如何利用重组DNA技术将人类胰岛素基因插入大肠杆菌？

利用重组DNA技术将人类胰岛素基因插入大肠杆菌，是生产重组人胰岛素的核心生物技术流程。该技术使大肠杆菌能够合成与人体内源性胰岛素结构一致、具有生物活性的蛋白质，为糖尿病治疗提供了稳定可靠的药物来源。

基因与载体的切割

首先，使用限制性内切酶分别切割含有目标序列的人类胰岛素基因和作为载体的质粒（通常选用大肠杆菌质粒）。限制性内切酶能特异性识别并切断DNA双链，常产生具有互补单链序列的“黏性末端”。

DNA片段的连接

将切割后的人类胰岛素基因片段与质粒载体混合，两者的黏性末端会通过碱基互补配对结合。随后，在DNA连接酶的催化下，形成稳定的共价键，从而构建成一个完整的重组质粒。

重组载体导入宿主

将连接成功的重组质粒导入大肠杆菌细胞内，这一过程称为转化。经过转化的大肠杆菌即成为携带外源基因的转基因菌株。

表达与生产

将成功转化的重组大肠杆菌进行大规模培养。
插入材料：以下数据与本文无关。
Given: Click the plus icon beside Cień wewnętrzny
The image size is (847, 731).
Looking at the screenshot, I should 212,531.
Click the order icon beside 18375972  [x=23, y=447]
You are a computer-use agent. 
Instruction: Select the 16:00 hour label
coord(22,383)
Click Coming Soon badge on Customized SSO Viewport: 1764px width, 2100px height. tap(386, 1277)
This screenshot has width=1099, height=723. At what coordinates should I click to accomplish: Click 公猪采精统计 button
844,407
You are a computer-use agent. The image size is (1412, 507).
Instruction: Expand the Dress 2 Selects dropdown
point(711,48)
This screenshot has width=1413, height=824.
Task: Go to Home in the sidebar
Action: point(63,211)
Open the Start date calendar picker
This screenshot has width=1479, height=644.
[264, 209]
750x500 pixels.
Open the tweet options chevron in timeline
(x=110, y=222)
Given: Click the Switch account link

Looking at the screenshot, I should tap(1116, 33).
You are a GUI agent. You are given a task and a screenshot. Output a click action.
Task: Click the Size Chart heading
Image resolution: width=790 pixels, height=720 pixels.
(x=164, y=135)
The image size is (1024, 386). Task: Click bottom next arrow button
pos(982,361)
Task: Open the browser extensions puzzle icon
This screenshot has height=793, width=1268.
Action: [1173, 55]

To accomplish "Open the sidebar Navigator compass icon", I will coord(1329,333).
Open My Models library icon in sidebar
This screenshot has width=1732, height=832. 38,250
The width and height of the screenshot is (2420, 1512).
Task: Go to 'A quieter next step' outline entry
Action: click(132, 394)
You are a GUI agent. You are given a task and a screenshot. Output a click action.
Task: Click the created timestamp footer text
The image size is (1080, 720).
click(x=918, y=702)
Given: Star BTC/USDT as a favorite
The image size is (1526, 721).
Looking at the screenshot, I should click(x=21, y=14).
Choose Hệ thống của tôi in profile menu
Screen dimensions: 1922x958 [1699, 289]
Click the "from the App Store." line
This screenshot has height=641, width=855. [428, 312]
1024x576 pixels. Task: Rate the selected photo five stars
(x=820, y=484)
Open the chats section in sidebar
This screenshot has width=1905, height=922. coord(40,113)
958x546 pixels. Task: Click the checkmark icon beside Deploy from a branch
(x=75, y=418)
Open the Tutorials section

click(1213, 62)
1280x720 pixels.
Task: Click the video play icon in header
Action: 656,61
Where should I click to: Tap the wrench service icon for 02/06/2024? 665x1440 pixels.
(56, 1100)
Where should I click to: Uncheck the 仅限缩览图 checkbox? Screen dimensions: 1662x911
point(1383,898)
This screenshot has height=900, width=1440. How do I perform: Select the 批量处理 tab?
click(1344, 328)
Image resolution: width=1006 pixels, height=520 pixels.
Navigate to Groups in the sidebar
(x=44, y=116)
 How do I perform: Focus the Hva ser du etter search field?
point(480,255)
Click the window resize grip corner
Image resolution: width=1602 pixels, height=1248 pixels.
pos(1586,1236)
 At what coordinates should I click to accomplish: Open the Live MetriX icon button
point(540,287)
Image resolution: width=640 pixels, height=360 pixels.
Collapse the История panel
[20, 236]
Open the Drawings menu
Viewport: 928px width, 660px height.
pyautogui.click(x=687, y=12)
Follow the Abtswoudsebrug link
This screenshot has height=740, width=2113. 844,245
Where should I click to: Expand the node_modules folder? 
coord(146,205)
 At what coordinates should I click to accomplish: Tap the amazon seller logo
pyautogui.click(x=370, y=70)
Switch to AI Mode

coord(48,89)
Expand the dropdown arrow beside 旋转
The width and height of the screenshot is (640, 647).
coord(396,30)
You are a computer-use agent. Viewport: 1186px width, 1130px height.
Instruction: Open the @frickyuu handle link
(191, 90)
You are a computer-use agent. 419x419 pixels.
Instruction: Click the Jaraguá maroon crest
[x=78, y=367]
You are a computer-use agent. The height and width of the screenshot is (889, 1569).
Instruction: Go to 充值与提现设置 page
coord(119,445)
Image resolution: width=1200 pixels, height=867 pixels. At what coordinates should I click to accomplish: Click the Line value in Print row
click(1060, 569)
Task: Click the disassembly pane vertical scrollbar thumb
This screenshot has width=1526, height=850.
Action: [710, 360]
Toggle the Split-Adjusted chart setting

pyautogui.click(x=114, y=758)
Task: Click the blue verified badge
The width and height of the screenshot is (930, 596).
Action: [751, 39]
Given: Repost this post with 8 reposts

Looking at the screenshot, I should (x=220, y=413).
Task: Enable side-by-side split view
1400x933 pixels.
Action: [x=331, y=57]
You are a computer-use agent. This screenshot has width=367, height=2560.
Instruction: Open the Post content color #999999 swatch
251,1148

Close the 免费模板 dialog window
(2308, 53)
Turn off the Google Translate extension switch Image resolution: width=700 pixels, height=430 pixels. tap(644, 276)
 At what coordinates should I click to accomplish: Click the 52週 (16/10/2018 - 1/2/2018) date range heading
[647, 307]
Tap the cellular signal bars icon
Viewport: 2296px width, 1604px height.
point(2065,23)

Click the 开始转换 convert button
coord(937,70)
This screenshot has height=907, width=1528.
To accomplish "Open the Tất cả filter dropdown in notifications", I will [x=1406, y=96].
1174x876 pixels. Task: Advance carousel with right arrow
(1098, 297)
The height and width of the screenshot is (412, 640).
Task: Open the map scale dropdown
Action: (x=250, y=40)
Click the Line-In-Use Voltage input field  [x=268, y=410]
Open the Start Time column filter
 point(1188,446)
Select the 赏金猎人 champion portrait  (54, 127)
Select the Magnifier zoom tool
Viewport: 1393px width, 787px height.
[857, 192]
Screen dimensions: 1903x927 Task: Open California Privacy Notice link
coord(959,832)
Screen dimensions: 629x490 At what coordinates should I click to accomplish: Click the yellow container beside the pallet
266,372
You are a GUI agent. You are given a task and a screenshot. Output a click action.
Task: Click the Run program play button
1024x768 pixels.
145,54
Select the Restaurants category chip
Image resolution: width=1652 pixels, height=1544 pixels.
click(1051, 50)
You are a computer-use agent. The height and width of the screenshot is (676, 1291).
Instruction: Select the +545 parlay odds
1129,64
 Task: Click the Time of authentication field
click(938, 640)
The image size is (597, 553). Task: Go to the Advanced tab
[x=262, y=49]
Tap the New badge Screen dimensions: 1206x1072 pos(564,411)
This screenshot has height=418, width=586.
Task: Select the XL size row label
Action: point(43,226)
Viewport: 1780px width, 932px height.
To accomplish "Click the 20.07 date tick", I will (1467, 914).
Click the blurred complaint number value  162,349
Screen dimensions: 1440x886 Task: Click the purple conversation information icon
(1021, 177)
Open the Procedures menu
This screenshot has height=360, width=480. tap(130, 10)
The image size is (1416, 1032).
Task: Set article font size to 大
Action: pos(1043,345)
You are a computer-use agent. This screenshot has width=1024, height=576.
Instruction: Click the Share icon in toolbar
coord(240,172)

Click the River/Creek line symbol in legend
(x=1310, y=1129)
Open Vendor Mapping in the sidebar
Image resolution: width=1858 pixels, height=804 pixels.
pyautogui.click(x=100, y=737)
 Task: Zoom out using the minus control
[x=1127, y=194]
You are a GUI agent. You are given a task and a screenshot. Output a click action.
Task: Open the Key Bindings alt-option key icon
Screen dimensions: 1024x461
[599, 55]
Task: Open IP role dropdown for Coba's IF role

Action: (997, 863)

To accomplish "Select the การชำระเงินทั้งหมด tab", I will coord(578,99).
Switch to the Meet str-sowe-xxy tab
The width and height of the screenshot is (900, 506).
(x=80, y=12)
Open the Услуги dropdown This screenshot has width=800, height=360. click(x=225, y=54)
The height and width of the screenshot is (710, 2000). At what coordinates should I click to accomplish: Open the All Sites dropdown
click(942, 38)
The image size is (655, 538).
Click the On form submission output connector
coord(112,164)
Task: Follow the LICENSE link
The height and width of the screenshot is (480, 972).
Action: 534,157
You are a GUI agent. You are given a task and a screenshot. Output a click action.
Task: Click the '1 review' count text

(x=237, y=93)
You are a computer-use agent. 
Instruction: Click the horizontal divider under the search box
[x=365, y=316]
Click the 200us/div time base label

在适宜的培养条件下，菌体大量增殖，并利用自身的蛋白质合成系统表达人类胰岛素基因，最终产生并积累胰岛素蛋白，经后续提取和纯化即可制得药物。

该方法实现了利用细菌发酵系统规模化生产人胰岛素，彻底改变了依赖动物胰脏提取胰岛素的传统方式，具有产量高、成本低、安全性好且不受原料限制等优势，是现代生物制药的里程碑。